▶

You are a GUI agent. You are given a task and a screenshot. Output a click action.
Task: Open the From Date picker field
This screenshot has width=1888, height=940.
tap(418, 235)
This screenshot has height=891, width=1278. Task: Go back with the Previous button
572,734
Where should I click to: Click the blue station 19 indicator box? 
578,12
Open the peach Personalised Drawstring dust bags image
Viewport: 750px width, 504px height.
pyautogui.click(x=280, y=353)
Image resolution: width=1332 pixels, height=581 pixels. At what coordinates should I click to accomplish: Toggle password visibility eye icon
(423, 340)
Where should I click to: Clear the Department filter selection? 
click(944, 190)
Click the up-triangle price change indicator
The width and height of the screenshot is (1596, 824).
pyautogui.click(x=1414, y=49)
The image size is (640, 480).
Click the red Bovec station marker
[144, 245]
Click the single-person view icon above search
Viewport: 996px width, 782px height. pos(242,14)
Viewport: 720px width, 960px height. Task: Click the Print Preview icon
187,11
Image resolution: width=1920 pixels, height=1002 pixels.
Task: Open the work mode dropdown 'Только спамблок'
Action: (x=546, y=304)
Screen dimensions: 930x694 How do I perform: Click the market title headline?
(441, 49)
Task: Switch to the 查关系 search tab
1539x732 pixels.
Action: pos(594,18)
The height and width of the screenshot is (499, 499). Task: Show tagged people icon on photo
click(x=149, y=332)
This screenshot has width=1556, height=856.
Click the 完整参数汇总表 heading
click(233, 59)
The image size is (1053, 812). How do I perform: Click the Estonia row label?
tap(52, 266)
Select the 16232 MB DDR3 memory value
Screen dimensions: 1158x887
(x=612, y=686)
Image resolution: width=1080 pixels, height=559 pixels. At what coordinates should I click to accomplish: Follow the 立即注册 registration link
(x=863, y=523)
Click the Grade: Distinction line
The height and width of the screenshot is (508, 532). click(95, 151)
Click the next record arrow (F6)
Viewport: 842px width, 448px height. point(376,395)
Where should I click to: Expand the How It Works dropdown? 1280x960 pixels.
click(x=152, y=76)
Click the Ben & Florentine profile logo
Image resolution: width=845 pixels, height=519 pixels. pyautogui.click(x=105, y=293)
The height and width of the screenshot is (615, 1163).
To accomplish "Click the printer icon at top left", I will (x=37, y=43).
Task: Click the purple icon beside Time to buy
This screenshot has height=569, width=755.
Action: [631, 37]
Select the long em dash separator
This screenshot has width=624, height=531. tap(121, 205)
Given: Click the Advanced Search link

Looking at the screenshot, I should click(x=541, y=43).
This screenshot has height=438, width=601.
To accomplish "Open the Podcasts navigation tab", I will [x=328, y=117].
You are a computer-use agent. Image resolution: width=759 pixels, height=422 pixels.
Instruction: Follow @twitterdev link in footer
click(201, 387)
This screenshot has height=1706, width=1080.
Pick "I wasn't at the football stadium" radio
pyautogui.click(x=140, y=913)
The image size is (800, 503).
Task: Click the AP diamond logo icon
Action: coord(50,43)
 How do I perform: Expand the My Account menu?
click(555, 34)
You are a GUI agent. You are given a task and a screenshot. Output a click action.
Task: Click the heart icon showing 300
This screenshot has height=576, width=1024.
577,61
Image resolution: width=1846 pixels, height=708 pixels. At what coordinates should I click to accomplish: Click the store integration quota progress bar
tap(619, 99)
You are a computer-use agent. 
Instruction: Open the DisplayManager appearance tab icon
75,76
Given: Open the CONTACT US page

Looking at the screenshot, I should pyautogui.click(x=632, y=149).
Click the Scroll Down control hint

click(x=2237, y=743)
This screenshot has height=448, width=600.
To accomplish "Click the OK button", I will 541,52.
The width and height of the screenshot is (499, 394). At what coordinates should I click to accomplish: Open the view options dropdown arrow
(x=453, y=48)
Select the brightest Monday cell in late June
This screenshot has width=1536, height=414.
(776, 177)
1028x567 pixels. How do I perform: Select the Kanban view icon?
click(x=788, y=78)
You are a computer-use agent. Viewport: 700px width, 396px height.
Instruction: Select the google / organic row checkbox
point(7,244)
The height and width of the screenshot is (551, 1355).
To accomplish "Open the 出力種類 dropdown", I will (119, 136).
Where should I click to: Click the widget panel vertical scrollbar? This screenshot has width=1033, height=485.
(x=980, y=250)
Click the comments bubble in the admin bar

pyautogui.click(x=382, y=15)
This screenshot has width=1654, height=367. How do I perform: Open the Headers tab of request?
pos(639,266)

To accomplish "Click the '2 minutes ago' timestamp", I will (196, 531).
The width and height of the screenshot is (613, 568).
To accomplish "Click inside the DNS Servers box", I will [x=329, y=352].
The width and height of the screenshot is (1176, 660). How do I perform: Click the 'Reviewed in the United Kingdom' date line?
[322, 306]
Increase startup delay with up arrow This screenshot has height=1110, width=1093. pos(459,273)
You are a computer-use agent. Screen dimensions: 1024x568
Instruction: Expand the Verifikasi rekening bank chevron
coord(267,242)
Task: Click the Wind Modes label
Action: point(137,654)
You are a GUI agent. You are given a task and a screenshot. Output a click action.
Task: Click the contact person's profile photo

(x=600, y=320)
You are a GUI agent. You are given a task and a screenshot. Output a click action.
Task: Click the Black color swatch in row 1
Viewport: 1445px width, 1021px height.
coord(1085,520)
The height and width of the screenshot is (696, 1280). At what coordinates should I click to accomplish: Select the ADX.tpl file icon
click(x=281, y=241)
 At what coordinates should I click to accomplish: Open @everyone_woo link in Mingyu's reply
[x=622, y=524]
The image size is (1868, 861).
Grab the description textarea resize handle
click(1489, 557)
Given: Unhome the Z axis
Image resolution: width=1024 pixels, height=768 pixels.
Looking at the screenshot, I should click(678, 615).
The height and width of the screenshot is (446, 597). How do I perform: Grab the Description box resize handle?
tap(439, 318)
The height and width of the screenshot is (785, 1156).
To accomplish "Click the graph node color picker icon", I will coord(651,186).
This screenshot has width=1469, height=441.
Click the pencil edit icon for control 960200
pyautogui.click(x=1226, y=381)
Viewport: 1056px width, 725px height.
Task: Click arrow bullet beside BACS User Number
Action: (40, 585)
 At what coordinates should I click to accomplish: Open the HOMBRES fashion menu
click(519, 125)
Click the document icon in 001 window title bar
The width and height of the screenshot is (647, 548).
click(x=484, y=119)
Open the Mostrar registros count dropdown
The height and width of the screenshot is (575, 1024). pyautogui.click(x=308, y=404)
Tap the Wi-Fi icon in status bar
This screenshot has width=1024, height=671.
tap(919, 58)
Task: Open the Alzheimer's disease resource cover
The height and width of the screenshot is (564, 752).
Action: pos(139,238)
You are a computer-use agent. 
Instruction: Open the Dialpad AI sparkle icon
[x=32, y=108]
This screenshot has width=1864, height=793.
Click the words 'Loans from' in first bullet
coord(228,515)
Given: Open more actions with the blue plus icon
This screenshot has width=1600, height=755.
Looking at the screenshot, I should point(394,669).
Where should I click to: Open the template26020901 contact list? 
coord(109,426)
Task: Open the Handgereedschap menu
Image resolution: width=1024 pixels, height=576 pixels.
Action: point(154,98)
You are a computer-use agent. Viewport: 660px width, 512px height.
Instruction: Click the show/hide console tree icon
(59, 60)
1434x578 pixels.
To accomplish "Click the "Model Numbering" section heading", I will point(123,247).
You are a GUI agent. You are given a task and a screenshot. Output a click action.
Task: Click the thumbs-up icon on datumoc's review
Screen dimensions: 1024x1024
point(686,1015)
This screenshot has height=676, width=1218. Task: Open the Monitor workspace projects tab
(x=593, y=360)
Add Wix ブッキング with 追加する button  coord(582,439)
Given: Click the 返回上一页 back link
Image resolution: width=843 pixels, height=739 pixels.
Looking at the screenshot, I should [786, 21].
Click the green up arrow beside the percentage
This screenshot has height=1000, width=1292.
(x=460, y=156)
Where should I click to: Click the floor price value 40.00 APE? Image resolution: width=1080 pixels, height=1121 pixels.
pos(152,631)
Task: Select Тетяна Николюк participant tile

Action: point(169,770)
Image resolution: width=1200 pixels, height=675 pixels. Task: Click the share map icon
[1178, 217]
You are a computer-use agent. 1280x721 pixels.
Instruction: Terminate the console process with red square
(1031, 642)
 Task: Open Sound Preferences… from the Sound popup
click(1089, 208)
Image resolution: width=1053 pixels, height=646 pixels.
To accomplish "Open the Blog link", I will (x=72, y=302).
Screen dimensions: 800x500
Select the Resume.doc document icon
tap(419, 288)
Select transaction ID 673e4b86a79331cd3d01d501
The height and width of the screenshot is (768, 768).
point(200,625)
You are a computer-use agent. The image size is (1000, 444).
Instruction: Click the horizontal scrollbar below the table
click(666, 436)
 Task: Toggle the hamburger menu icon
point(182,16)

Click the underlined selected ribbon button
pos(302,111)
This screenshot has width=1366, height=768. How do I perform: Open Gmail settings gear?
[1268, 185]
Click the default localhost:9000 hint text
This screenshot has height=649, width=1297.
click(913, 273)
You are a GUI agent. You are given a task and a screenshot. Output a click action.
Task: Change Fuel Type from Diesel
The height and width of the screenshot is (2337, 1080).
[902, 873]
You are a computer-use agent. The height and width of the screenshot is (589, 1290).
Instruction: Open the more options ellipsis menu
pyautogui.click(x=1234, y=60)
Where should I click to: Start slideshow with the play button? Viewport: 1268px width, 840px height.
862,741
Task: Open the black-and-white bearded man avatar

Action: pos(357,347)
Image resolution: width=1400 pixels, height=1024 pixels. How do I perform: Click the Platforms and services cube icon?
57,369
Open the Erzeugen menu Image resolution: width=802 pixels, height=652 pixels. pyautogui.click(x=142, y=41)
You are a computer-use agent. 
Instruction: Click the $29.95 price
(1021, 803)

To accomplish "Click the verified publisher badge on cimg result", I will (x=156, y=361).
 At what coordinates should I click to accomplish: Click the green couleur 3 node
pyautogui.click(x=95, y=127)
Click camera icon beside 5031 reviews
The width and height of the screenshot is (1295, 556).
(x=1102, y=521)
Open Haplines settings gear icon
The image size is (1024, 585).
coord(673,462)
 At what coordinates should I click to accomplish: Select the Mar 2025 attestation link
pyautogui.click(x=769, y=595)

◀

**Task directions:** Tally the lines of the material above that include the string "computer", then give the number with no other text.

**Response to the exercise:** 10